GithubHelp home page GithubHelp logo

PAM does not implement PAM about jsat HOT 18 OPEN

kno10 avatar kno10 commented on June 26, 2024
PAM does not implement PAM

from jsat.

Comments (18)

EdwardRaff avatar EdwardRaff commented on June 26, 2024

Can you provide a link/reference to what you think is the correct way to do PAM?

from jsat.

kno10 avatar kno10 commented on June 26, 2024

BUILD and SWAP, as in the PAM paper.

Kaufman, L. and Rousseeuw, P.J. (1987), Clustering by means of Medoids, in Statistical Data Analysis Based on the L1–Norm and Related Methods, edited by Y. Dodge, North-Holland, 405–416.

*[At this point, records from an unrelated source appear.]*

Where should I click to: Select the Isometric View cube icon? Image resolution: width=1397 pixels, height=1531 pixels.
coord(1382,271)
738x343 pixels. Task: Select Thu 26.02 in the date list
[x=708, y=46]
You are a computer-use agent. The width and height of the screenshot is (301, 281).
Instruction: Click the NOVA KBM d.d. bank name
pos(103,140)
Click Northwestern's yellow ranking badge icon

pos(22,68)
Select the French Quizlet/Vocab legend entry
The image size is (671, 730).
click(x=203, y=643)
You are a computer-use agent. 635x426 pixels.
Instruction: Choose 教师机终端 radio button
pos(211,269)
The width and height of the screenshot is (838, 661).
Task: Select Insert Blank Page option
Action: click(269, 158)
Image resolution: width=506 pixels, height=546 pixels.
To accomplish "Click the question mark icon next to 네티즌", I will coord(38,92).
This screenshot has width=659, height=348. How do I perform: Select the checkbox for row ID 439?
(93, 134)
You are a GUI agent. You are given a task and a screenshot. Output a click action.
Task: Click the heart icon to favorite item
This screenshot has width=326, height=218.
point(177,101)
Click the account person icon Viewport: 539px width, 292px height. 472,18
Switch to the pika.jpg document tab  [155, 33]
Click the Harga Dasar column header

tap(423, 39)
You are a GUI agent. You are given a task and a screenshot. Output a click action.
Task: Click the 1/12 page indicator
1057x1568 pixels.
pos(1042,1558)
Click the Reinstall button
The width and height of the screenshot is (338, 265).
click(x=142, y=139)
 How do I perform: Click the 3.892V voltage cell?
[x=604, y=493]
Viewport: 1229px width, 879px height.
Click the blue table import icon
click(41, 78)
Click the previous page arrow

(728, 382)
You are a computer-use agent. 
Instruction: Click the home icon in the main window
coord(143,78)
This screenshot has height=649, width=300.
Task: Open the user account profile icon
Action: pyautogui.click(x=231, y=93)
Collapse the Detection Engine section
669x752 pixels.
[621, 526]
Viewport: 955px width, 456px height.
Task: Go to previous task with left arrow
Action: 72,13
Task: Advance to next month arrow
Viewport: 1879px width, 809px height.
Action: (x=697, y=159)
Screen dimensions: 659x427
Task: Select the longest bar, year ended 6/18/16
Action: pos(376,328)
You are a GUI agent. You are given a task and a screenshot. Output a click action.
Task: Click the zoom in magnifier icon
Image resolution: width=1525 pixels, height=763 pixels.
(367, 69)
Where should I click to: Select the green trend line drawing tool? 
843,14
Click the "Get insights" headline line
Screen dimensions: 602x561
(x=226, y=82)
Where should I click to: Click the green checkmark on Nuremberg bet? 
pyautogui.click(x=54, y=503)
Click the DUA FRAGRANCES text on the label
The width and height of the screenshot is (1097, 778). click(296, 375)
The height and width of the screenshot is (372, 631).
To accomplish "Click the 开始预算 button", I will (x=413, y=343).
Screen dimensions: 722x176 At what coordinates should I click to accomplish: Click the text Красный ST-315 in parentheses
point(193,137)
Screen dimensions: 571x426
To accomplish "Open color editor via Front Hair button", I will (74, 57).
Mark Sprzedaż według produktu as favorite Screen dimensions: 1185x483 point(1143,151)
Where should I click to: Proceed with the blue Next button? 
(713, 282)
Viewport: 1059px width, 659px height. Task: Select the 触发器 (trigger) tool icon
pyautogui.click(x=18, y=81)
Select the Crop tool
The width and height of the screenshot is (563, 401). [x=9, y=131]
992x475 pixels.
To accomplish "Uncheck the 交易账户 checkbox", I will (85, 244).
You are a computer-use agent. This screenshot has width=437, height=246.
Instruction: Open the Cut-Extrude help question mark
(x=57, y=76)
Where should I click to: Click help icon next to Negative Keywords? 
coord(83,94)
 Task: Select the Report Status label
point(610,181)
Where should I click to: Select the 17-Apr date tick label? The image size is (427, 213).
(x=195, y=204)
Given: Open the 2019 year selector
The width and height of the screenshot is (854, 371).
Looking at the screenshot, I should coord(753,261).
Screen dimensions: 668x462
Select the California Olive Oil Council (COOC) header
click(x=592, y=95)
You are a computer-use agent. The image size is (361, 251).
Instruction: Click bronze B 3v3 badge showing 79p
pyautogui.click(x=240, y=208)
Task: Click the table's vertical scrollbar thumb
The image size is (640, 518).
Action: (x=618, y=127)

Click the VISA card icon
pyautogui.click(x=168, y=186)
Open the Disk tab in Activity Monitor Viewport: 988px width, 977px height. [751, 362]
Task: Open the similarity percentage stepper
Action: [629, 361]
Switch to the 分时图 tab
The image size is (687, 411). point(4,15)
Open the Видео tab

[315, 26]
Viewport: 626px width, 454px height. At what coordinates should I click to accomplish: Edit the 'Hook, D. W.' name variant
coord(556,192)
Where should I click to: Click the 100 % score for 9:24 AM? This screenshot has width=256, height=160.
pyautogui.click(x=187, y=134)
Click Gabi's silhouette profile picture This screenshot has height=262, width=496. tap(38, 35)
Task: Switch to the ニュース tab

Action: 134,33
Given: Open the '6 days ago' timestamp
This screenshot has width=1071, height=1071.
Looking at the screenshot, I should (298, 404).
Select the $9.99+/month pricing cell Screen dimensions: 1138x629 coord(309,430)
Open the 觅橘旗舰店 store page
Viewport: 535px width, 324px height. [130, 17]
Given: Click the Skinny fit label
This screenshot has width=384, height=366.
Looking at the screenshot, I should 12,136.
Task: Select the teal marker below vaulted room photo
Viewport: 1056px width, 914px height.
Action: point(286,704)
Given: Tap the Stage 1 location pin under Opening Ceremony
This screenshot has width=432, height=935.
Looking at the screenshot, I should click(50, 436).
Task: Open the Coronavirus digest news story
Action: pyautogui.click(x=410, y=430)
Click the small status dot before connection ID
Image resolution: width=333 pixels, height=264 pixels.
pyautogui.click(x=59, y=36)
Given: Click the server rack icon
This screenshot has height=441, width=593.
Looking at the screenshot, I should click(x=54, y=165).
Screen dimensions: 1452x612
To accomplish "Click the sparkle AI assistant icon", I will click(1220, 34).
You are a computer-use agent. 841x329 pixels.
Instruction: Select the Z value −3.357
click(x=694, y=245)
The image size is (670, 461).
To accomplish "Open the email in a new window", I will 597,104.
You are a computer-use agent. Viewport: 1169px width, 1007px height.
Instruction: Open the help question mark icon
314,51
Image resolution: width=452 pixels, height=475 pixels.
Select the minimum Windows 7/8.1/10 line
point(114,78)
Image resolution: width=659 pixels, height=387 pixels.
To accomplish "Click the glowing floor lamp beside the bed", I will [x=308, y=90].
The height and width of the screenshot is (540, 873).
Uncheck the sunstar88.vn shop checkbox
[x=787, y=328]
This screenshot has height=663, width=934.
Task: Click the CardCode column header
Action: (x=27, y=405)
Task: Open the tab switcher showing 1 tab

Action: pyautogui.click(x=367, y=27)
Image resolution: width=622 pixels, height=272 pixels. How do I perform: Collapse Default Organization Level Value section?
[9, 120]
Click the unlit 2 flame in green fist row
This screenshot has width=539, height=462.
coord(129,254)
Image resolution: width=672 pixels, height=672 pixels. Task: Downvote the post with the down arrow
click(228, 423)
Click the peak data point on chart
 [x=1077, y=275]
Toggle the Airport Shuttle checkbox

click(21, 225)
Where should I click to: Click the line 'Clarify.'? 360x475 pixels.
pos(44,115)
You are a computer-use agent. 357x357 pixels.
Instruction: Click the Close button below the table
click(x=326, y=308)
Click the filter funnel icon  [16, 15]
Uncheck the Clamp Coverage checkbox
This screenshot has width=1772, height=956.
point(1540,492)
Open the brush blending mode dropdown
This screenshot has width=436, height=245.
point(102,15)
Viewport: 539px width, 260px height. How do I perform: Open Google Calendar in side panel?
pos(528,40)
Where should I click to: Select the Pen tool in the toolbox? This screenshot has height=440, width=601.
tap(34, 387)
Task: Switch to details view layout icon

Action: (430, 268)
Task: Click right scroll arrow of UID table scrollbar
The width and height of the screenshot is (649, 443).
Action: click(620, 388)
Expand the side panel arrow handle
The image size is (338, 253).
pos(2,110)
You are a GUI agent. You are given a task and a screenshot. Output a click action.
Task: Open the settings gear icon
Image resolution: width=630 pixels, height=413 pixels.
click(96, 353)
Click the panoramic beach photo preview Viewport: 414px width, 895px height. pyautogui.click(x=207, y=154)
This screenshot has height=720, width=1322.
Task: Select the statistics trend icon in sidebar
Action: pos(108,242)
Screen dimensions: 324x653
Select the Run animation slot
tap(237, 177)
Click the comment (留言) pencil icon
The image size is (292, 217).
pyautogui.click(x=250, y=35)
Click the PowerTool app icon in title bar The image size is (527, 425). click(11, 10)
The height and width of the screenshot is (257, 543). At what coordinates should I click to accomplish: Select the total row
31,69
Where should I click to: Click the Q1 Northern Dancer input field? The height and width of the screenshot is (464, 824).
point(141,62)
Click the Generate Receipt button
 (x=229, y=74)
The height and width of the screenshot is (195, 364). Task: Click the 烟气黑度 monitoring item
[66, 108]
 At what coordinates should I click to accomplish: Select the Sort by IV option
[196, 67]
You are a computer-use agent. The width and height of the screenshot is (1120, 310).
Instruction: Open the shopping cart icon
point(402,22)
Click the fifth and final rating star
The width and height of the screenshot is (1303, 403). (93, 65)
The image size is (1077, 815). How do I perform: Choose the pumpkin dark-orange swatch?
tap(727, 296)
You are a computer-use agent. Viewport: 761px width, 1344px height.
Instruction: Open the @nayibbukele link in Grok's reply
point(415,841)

BUILD is a greedy initialization that always adds the medoid that reduces TD most.
SWAP searches the pair of objects (medoid,non-medoid), such that replacing an existing medoid with a non-medoid (hence keeping the number of clusters constant) yields the maximum decrease in TD; so similar to a steepest-descent approach. When no decrease can be found, the algorithm stops.
As you can see, this is fairly different from k-means.

This finds much better results than the naive k-means-style approach.

from jsat.

EdwardRaff avatar EdwardRaff commented on June 26, 2024

I think what is in the paper is equivalent to the code I have for PAM.

BUILD basically describes just the seed selection step, where the first seed is the medoid, and subsequent seeds are selected in a kind of greedy fashion (its not clear to me from the original paper exactly how that happens). While I don't have this implemented in the exact same style, I would suspect Kmeans++ selection to produce good results of comparable initialization.

the SWAP selects points which should move clusters with the most "profitable" pair, and "do not depend upon the order", which means its not a greedy selection updated on-the-fly, but after checking all points. This is what my current code does with the "k-means" style as you call it.

Ignoring the exact nature of the BUILD step, since its not super precisely specified, can you help me understand a scenario where what is implemented does not produce the same result of PAM as described in the paper?

from jsat.

kno10 avatar kno10 commented on June 26, 2024

No, it is not equivalent.
The SWAP procedure can reassign points to other clusters when swapping. Hence it finds much better improvements, in my experiments the results were even significantly better. Because of the discrete nature of the median, the k-means-style approach does not work well; it gets stuck easily.
BUILD is very clearly specified - greedily add the next medoid that minimizes TD - and it is also very important. BUILD itself usually finds a better solution than the entire k-means-style procedure, and the PAM authors suggested that often you will not need to run SWAP at all. If you are missing detail in the first paper, you can check out the corresponding chapter in the later book:
http://dx.doi.org/10.1002/9780470316801.ch2

from jsat.

EdwardRaff avatar EdwardRaff commented on June 26, 2024

from jsat.

kno10 avatar kno10 commented on June 26, 2024

The new medoid will always be chosen as to cover all currently assigned points.
This misses good medoid candidates when points can be easily moved to neighboring clusters instead. The SWAP procedure does not have this restriction, hence it finds better (and more) changes.
Just benchmark. Get one of the orlib data sets such as kmed20, and try running your procedure, compute the cost. Then try the original PAM from the R cluster package (eventually translated from Fortran to C, but derived from the original code), and it will find substantially better solutions.
I am preparing a paper right now that will include a very simple example for this (which should also prove that in the worst case, the k-means-style approach can be arbitrarily worse than SWAP).

from jsat.

EdwardRaff avatar EdwardRaff commented on June 26, 2024

Erich, I’m just not on the same page in understanding how the SWAP procedure works. If your paper has this in more explicit detail I’m happy to add it to my reading list.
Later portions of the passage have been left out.